7 comments
Pipeline quality isn't pipeline value. You likely have more early-stage deals that won't convert at historical rates. Check win rates and deal size by source—volume without velocity kills payback math.
Check pipeline velocity, deal size inflation, and discount creep. Audit conversion rates by source. Compare LTV assumptions to actuals.
Pipeline quality disconnect—you're likely mixing pipeline velocity with actual conversion. Check win rates by cohort. We had same issue: pipeline up 40%, but average deal size dropped 25% and sales cycle stretched. The volume masked margin erosion.
Pipeline volume ≠ pipeline quality—probably mix shifted toward lower-ACV deals or longer sales cycles. 🔥
Is pipeline velocity staying flat or actually increasing? Mix shift matters too—more inbound vs. outbound?

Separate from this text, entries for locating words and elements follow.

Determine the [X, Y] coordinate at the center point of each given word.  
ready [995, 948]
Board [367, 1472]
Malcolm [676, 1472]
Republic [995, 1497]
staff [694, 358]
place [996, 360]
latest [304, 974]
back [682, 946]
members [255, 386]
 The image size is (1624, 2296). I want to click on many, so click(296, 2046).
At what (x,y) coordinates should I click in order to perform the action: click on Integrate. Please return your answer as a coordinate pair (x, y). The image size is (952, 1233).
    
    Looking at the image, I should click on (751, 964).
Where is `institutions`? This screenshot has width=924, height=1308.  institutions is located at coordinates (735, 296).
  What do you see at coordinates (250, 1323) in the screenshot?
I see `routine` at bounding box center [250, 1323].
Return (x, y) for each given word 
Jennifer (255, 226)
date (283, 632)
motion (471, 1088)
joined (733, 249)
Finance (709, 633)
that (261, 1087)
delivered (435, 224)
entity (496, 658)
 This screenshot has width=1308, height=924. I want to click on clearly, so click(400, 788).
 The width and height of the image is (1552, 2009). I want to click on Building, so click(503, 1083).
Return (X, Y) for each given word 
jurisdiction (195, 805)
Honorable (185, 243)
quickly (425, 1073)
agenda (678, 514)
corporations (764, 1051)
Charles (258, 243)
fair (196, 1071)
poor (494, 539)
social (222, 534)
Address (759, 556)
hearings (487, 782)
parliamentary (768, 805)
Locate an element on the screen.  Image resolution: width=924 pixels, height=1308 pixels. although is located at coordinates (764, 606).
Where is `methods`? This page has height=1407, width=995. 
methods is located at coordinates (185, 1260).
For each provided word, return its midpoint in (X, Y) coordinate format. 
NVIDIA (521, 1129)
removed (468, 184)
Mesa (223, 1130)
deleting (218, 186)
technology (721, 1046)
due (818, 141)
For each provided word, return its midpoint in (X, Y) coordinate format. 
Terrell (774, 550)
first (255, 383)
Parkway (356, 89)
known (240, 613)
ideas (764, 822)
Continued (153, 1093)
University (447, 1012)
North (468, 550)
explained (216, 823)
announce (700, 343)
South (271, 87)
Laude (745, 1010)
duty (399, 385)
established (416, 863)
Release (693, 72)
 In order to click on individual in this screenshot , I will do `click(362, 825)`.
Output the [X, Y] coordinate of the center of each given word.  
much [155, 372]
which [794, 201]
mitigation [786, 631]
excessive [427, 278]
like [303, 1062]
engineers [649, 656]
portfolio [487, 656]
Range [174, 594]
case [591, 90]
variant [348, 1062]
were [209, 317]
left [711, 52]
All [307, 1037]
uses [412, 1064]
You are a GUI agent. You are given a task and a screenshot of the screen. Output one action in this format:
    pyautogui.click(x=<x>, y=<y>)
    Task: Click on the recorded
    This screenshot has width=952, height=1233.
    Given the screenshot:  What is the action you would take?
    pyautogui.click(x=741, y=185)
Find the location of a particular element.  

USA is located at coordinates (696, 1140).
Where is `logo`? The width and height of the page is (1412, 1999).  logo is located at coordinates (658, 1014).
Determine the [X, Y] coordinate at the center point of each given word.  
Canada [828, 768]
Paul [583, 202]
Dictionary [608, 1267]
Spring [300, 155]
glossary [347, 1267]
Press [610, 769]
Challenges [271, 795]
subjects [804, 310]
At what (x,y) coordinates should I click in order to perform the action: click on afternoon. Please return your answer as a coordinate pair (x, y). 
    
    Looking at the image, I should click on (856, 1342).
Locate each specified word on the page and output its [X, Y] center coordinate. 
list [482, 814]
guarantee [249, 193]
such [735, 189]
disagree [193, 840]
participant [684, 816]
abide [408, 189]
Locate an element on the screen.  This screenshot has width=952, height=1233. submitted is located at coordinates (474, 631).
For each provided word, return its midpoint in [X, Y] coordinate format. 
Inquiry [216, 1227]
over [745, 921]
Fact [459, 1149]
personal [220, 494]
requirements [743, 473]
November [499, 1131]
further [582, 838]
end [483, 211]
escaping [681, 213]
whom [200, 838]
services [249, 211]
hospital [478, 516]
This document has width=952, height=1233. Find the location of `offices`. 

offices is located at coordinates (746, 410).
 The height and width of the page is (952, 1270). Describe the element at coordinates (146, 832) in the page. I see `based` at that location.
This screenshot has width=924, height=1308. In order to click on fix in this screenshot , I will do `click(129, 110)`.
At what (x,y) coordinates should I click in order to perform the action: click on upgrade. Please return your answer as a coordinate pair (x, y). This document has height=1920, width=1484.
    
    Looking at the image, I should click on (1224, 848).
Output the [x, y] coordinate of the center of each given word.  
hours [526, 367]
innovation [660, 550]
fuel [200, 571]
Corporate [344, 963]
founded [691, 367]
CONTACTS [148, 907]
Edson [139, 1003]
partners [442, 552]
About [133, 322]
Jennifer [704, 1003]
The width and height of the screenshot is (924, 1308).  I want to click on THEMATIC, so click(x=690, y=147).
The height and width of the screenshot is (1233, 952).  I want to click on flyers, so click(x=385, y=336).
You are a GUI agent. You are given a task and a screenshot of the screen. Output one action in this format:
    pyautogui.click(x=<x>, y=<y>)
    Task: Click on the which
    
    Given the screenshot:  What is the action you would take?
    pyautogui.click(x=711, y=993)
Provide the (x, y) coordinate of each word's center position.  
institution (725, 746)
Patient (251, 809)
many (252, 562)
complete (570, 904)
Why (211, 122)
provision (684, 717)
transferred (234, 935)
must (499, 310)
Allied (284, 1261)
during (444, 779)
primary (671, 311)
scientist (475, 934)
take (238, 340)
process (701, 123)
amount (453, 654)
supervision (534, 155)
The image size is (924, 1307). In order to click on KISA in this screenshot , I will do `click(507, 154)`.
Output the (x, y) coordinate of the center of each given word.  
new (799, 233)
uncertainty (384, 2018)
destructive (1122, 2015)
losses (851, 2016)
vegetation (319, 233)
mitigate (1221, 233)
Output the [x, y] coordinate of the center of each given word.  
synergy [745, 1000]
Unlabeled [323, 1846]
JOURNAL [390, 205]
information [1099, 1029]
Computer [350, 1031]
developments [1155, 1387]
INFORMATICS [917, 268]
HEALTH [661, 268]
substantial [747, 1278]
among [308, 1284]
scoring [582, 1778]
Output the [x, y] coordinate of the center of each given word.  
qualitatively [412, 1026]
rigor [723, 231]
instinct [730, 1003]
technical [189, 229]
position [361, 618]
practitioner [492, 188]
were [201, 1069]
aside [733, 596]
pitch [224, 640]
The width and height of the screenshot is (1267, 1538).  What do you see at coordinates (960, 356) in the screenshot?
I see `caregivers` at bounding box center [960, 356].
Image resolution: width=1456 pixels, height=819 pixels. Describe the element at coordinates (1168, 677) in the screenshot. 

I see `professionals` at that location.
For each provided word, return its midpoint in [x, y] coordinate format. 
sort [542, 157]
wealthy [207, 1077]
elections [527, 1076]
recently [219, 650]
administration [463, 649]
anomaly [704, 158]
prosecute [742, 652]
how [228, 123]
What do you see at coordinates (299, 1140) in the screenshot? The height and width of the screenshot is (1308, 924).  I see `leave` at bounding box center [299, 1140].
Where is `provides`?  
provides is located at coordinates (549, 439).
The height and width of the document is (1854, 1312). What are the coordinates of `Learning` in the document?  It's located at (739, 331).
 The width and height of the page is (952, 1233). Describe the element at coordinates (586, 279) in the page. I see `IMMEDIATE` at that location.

I'd pull your ASP, ACV, and sales cycle length month-over-month. Pipeline up usually masks two culprits: (1) you're acquiring cheaper/lower-intent leads, or (2) your sales cycle stretched without you noticing. Had this exact problem last year—we were celebrating pipeline growth while our average deal size dropped 18%. Started weighting pipeline by confidence and ASP. Turns out marketing shifted budget to bottom-of-funnel campaigns that felt safe but didn't move the needle on real payback. Also run a cohort analysis on CAC by acquisition channel and month—one channel often deteriorates faster than others and drags the whole number down. Fix it there, not everywhere.